The number of ways to arrange these 8 numbers is 8 × 7 × 6 × 5 × 4 × 3 × 2 × 1, which is 8!.
8! = 40,320.
* **Case B:** 9 is at the first spot, and 0 is at the last spot.
(It looks like: 9 _ _ _ _ _ _ _ _ 0)
This is just like Case A, but with 0 and 9 swapped. So, there are also 8! ways to arrange the middle numbers.
8! = 40,320.

So, the total number of ways where 0 and 9 *are* at opposite ends is 8! + 8! = 2 × 8! = 2 × 40,320 = 80,640.

**Step 3: Subtract the "opposite" cases from the total to find the "not opposite" cases.**
We want to know how many arrangements there are where 0 and 9 are *not* at opposite ends.
So, we take the total number of arrangements (from Step 1) and subtract the arrangements where they *are* opposite (from Step 2).
Number of "not opposite" arrangements = Total arrangements - Arrangements where they are opposite
= 10! - (2 × 8!)
= 3,628,800 - 80,640
= 3,548,160.

This means there are 3,548,160 ways to arrange the numbers 0 through 9 so that 0 and 9 are not at the very beginning and very end of the list!

Alternative answer

Answer: 3,548,160 Explain
This is a question about counting permutations.

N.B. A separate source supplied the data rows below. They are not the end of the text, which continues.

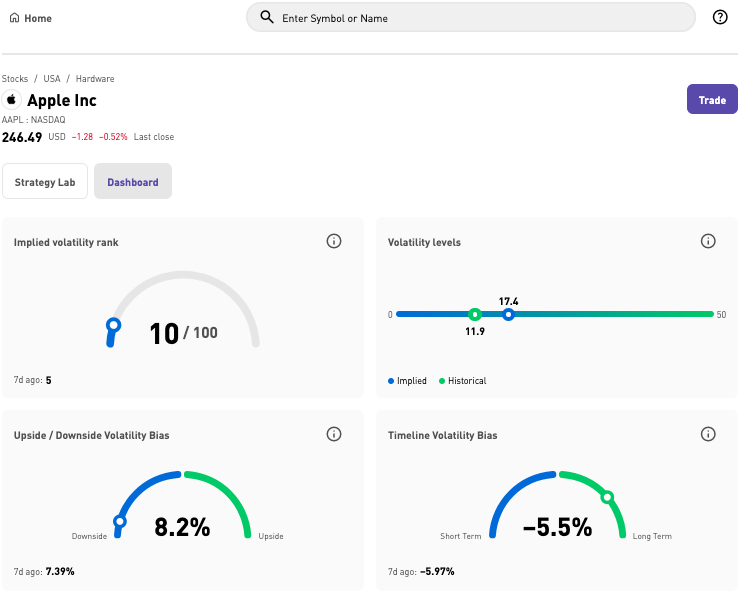The image size is (748, 599).
Task: Switch to the Strategy Lab tab
Action: (x=45, y=182)
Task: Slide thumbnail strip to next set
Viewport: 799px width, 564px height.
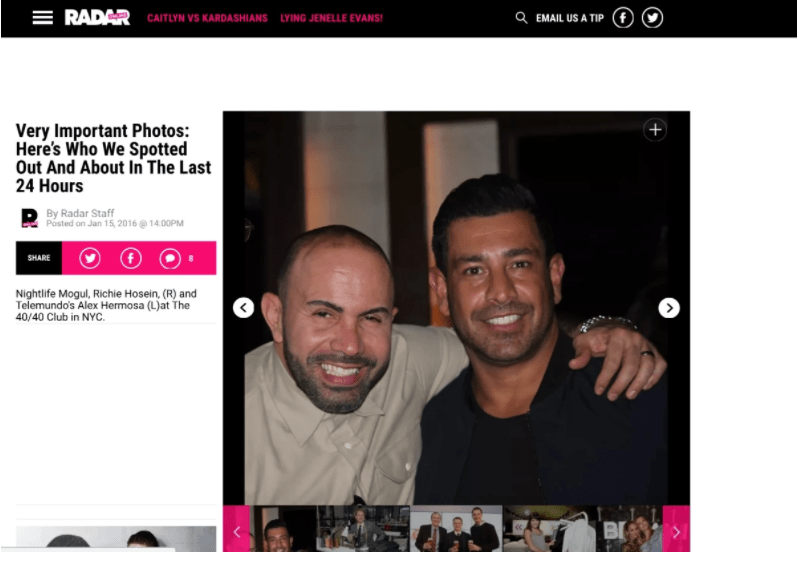Action: pyautogui.click(x=676, y=529)
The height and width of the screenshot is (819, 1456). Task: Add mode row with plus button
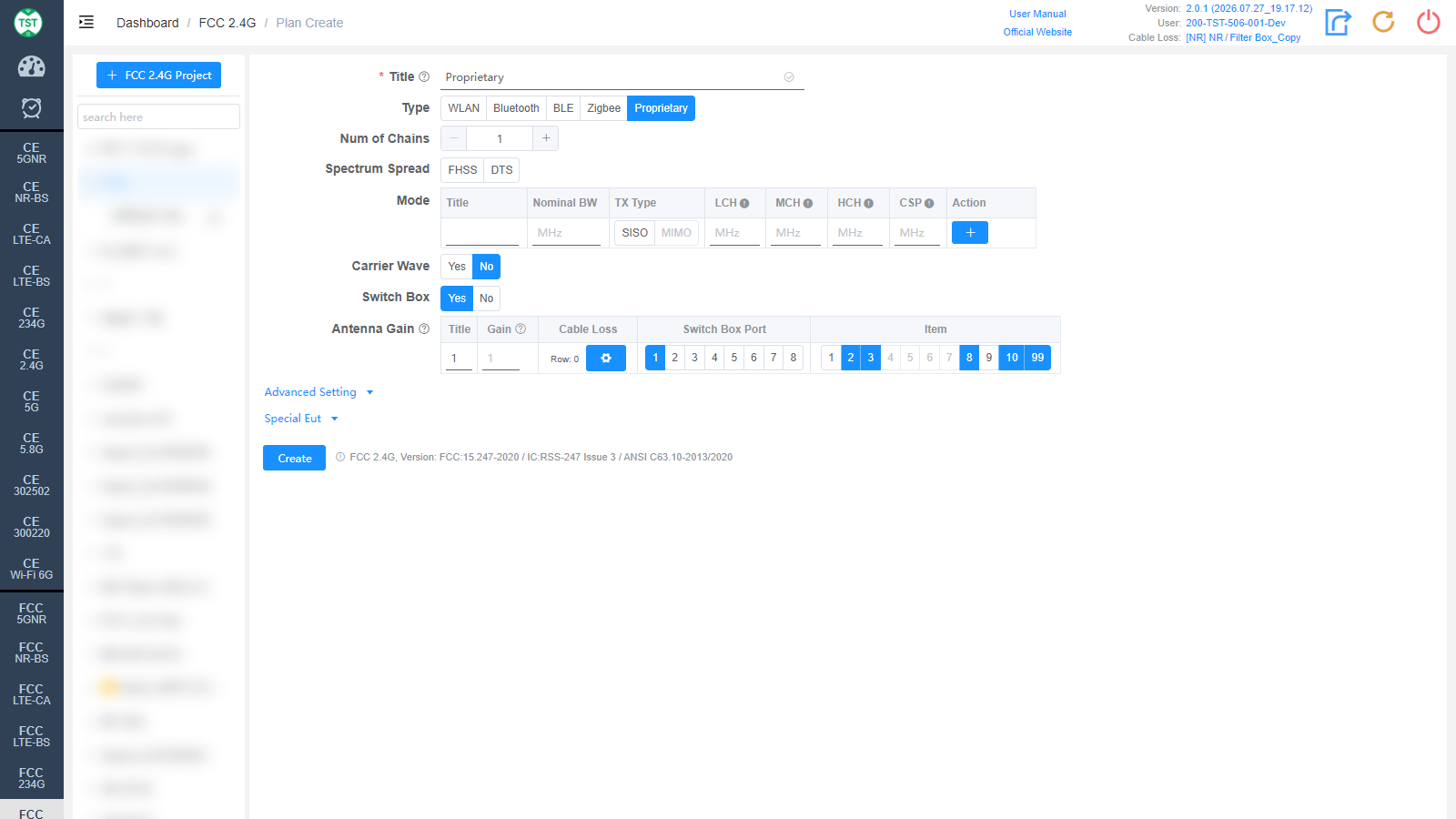pyautogui.click(x=970, y=233)
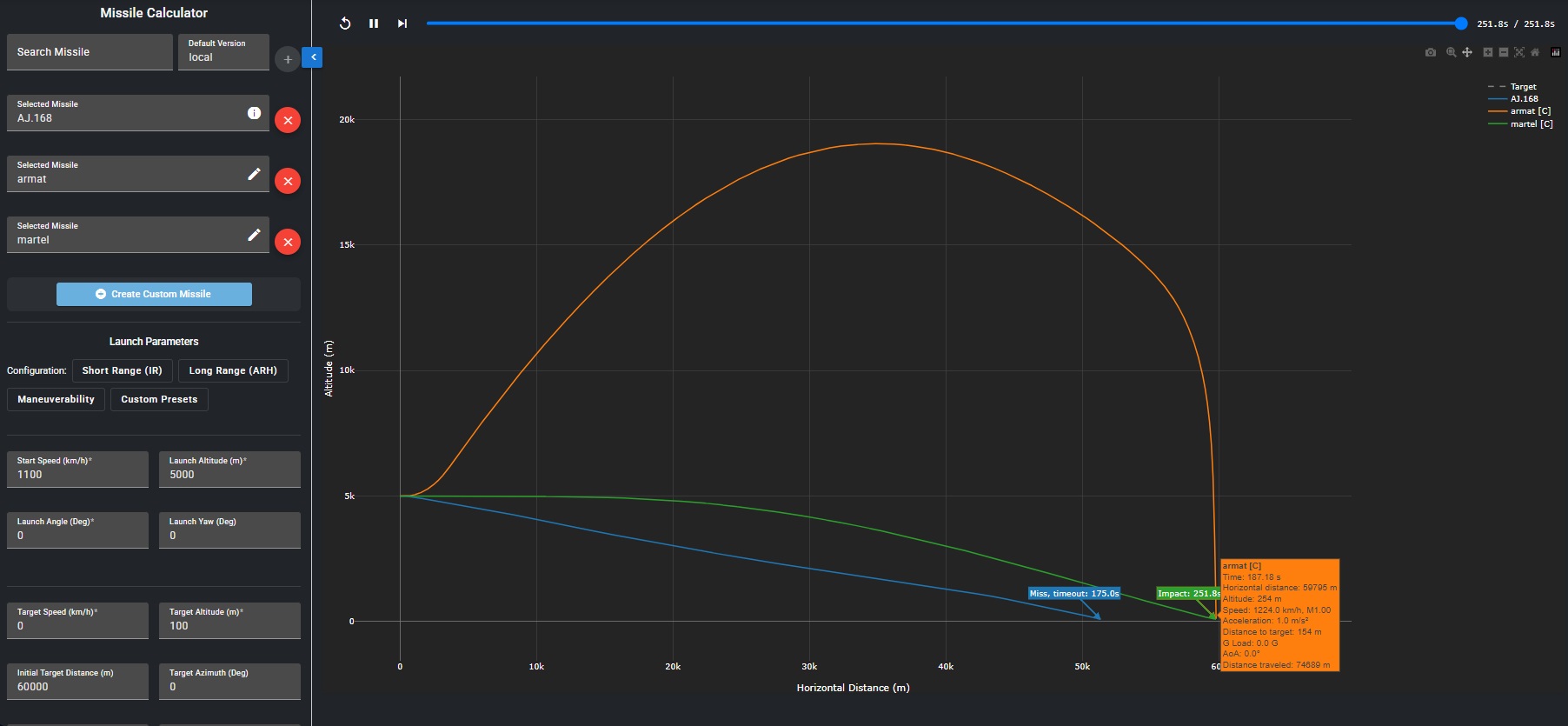
Task: Toggle Target trace visibility in legend
Action: click(1522, 87)
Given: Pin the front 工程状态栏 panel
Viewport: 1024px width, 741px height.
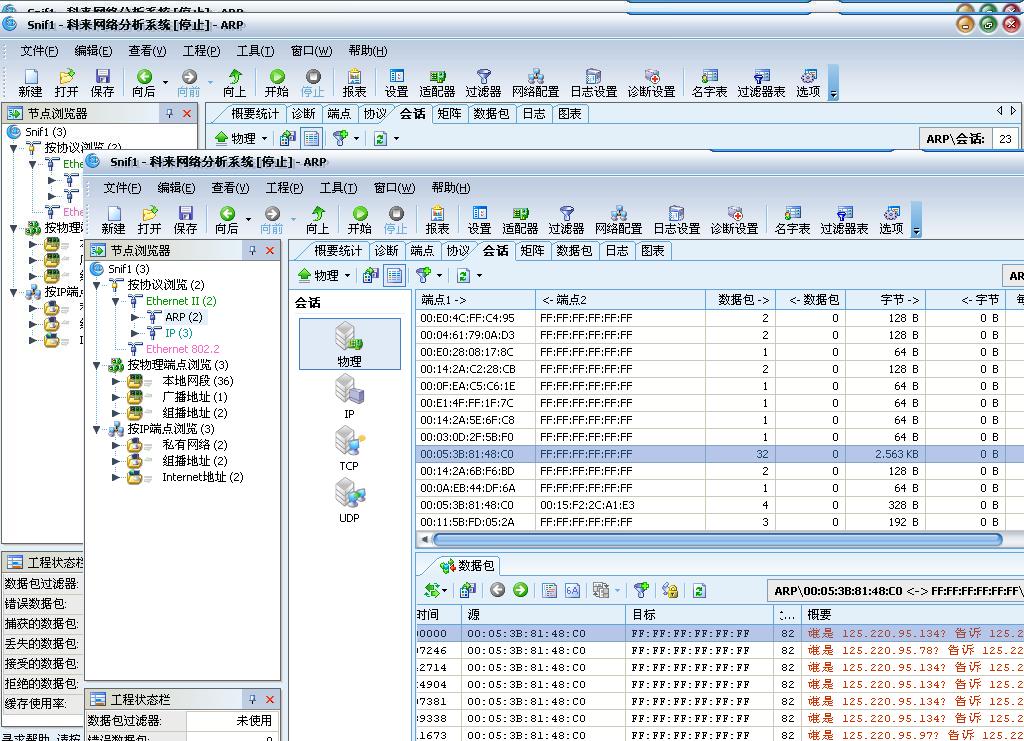Looking at the screenshot, I should pyautogui.click(x=252, y=699).
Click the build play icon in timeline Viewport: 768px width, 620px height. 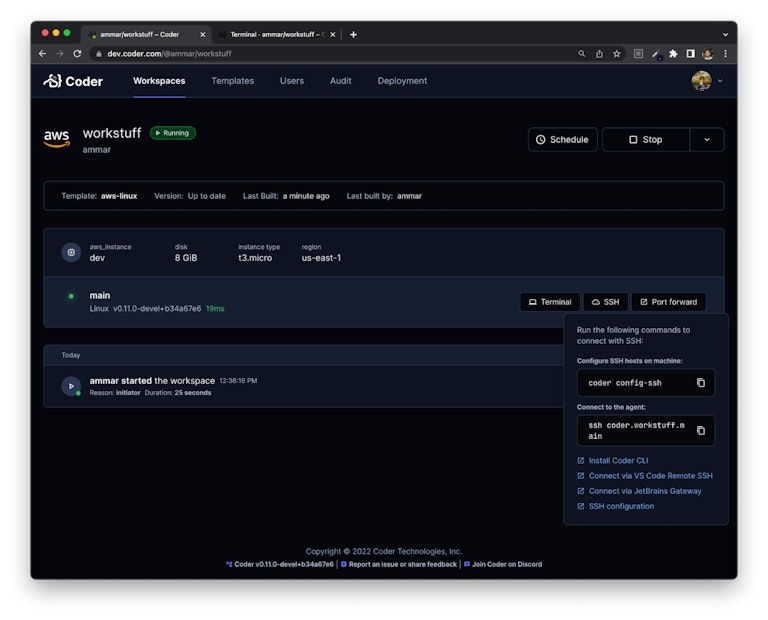pos(71,386)
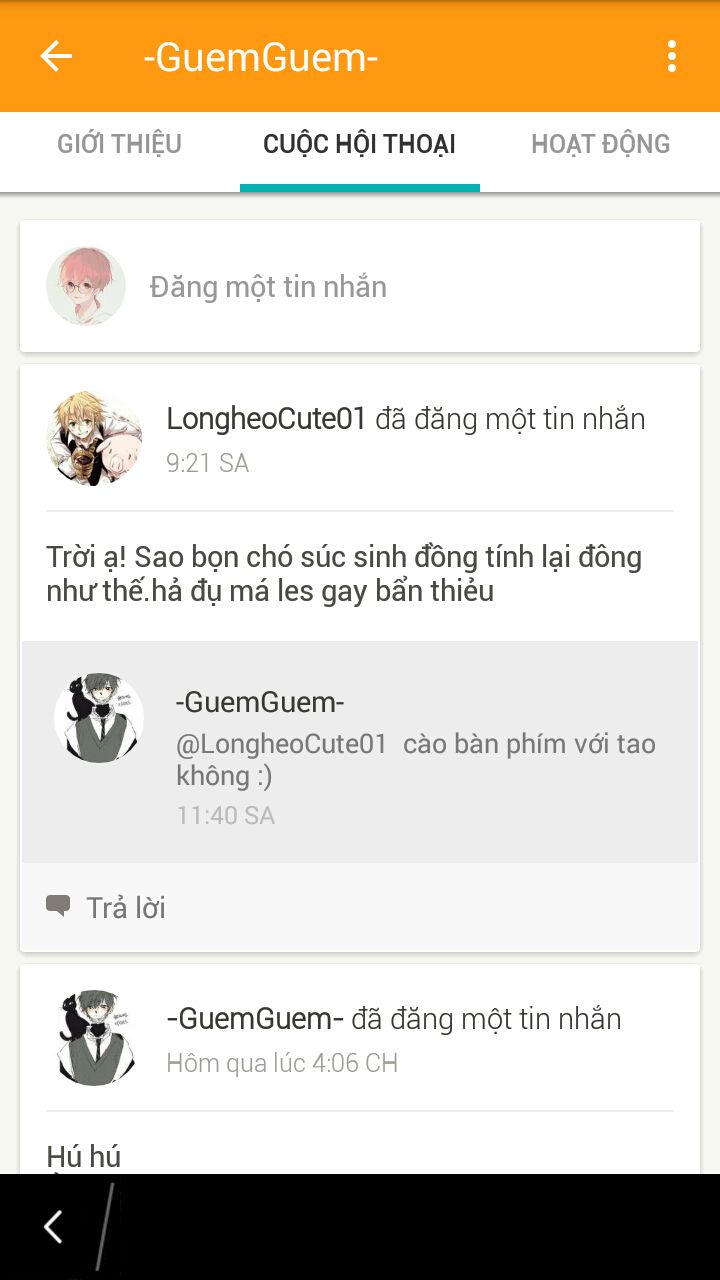
Task: Tap -GuemGuem- name on the Hú hú post
Action: click(255, 1019)
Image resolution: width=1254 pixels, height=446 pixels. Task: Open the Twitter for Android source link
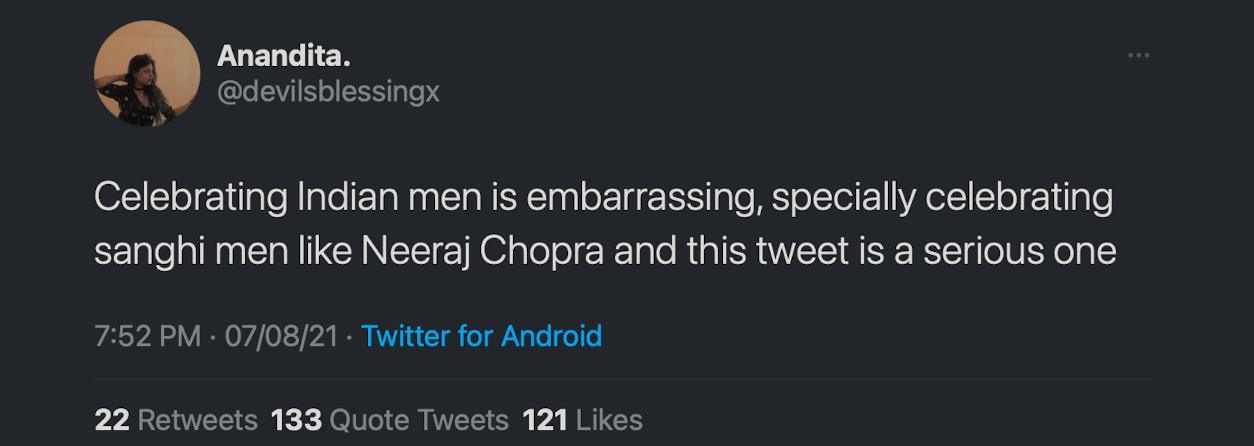pyautogui.click(x=481, y=336)
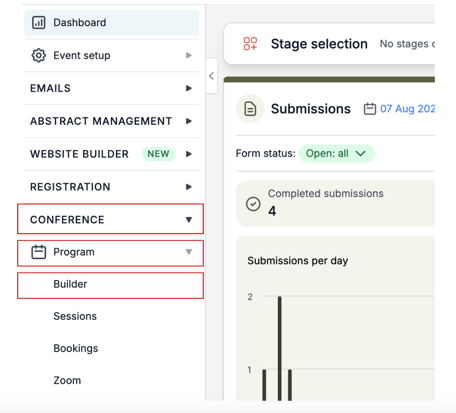Viewport: 456px width, 413px height.
Task: Expand the EMAILS section arrow
Action: point(189,88)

We'll find the total arrangements and then subtract the ones we don't want. . The solving step is:

First, let's figure out how many ways we can arrange all 10 numbers from 0 to 9. Since there are 10 numbers, we can arrange them in 10! ways.
10! means 10 × 9 × 8 × 7 × 6 × 5 × 4 × 3 × 2 × 1.
That's 3,628,800 different ways!

Next, we need to find the arrangements where 0 and 9 *are* "opposite." This means 0 is at the very first spot and 9 is at the very last spot, OR 9 is at the first spot and 0 is at the last spot.

Case 1: 0 is at the beginning and 9 is at the end.
_0_ _ _ _ _ _ _ _ _ _9_
The other 8 numbers (1, 2, 3, 4, 5, 6, 7, 8) can be arranged in the 8 empty spots in the middle. The number of ways to arrange these 8 numbers is 8!.
8! = 8 × 7 × 6 × 5 × 4 × 3 × 2 × 1 = 40,320 ways.

Case 2: 9 is at the beginning and 0 is at the end.
_9_ _ _ _ _ _ _ _ _ _0_
Just like before, the other 8 numbers can be arranged in the middle 8 spots in 8! ways.
8! = 40,320 ways.

So, the total number of ways where 0 and 9 are "opposite" is 40,320 + 40,320 = 80,640 ways.

Finally, to find the number of ways where 0 and 9 are *not* opposite, we just subtract the "opposite" ways from the total number of ways:
Total ways - Ways where 0 and 9 are opposite
3,628,800 - 80,640 = 3,548,160 ways.